** START SUPPLIED MATERIAL **
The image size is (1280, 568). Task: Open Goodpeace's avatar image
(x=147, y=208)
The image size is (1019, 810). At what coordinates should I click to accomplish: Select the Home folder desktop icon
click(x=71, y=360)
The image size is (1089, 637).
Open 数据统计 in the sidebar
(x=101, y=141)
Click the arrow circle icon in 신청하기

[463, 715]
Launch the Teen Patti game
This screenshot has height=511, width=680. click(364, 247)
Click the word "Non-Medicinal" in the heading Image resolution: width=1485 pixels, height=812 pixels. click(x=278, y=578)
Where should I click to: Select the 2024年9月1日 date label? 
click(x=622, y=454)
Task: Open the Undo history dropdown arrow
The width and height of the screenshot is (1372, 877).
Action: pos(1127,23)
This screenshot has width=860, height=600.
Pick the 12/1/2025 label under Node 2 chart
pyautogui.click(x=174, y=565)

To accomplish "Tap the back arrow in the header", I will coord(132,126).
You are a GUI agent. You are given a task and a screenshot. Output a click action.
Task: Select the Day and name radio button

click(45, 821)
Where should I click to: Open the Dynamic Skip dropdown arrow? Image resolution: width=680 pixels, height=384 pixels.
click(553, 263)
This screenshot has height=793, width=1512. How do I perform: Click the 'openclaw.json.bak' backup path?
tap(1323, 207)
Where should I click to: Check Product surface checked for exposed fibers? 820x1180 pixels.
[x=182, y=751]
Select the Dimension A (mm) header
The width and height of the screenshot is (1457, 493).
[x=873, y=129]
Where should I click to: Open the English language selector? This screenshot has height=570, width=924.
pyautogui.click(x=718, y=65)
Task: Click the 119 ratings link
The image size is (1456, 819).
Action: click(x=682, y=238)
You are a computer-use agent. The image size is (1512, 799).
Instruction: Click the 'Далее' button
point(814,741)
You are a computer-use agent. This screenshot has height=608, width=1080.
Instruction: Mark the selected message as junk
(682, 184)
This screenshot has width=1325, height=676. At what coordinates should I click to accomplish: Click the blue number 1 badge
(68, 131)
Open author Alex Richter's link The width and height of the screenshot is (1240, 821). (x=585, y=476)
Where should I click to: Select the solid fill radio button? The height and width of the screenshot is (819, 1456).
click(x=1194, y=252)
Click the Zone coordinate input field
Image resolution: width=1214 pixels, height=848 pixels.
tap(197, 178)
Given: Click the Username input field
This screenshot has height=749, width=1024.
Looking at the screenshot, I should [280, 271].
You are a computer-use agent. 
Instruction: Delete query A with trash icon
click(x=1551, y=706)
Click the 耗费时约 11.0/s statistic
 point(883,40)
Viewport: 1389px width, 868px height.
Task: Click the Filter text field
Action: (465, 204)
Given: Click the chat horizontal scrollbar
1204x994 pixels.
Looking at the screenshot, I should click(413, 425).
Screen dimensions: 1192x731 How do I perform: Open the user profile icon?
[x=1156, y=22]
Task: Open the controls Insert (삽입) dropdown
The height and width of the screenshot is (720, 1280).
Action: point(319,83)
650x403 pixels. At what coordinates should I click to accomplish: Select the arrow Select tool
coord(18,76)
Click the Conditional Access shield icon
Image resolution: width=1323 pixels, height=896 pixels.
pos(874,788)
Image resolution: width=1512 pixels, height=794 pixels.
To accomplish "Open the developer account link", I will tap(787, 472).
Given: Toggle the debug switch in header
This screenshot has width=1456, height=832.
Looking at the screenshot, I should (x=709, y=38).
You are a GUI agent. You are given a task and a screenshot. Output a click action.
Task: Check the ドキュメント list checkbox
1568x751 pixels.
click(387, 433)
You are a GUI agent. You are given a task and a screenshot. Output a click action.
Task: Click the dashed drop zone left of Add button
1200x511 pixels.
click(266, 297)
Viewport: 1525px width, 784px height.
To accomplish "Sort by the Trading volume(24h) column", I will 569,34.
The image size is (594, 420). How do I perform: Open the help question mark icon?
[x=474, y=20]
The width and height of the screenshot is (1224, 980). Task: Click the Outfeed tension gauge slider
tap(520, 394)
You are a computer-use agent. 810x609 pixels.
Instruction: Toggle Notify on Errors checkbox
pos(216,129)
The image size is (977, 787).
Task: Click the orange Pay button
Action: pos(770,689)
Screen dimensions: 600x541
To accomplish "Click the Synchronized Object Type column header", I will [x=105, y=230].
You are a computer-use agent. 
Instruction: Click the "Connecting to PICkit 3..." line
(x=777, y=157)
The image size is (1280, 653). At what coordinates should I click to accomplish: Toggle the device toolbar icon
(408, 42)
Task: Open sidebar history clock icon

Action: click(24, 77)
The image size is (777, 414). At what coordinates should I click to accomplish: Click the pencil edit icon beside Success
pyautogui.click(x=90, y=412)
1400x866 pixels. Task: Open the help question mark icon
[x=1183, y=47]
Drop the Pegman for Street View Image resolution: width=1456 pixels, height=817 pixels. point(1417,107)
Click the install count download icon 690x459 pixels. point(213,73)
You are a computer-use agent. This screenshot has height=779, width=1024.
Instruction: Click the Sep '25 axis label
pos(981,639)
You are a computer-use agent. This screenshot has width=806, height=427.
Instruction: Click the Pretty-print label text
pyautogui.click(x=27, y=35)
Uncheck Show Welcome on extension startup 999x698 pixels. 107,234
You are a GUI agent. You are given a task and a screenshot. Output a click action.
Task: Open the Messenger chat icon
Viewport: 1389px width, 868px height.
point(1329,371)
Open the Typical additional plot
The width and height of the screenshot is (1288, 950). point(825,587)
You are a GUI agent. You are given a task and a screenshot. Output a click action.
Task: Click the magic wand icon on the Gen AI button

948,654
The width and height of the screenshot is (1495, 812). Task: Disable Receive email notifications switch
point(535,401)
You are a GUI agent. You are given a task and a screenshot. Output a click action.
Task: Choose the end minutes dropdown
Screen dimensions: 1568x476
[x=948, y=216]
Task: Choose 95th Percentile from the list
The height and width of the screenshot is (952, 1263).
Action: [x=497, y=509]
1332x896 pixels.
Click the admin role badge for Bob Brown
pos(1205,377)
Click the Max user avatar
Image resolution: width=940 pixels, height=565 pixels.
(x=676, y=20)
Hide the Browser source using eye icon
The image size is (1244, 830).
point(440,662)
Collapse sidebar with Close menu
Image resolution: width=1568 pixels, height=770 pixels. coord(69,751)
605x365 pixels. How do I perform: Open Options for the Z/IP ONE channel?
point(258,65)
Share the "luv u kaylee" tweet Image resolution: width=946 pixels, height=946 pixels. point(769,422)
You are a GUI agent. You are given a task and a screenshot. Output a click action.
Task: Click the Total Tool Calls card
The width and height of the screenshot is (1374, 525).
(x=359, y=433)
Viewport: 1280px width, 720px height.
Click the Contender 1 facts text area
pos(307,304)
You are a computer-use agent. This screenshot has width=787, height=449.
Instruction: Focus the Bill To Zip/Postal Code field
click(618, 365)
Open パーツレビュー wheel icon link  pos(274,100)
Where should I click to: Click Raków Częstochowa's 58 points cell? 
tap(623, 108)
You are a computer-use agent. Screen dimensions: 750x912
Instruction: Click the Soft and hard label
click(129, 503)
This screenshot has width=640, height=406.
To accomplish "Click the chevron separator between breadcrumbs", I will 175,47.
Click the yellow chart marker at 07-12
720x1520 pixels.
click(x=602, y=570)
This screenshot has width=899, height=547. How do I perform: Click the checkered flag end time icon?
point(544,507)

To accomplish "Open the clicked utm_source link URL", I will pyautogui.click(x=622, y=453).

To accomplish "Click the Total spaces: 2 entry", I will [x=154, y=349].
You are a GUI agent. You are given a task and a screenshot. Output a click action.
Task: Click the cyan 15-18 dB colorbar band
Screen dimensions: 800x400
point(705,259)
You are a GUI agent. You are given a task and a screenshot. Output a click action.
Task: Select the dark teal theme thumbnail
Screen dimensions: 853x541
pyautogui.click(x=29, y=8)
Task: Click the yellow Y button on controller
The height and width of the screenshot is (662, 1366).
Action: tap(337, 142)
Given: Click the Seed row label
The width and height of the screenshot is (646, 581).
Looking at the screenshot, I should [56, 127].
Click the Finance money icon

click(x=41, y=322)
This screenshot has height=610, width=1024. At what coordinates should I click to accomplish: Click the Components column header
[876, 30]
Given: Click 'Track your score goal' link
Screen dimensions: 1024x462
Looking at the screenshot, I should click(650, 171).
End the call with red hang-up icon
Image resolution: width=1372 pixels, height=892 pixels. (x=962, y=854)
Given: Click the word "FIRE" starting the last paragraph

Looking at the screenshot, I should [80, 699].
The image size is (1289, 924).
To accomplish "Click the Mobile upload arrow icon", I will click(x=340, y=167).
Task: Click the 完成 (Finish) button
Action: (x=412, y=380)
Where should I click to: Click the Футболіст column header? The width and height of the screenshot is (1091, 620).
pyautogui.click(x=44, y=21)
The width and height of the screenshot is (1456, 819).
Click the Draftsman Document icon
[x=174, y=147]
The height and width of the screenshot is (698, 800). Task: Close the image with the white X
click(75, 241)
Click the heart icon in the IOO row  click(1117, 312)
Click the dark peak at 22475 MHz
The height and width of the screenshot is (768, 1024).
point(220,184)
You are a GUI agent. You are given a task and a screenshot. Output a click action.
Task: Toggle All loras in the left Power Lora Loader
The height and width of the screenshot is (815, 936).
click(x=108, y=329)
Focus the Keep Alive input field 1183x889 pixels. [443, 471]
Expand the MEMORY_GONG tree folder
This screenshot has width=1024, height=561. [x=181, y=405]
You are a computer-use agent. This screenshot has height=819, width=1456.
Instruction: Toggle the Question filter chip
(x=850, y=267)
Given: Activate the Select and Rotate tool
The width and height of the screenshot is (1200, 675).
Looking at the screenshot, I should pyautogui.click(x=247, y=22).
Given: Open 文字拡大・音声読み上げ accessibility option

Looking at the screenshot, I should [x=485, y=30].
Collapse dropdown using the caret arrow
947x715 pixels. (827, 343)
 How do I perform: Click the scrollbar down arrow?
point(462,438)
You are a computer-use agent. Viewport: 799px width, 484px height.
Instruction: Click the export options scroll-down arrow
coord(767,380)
** END SUPPLIED MATERIAL **
OBJECTIVE: Can you copy out the lines from the one containing "Where should I click to: Select the solid" through the one containing "click(x=1551, y=706)", reproducing each exactly?

RESULT OF THIS TASK:
Where should I click to: Select the solid fill radio button? The height and width of the screenshot is (819, 1456).
click(x=1194, y=252)
Click the Zone coordinate input field
Image resolution: width=1214 pixels, height=848 pixels.
tap(197, 178)
Given: Click the Username input field
This screenshot has height=749, width=1024.
Looking at the screenshot, I should [280, 271].
You are a computer-use agent. 
Instruction: Delete query A with trash icon
click(x=1551, y=706)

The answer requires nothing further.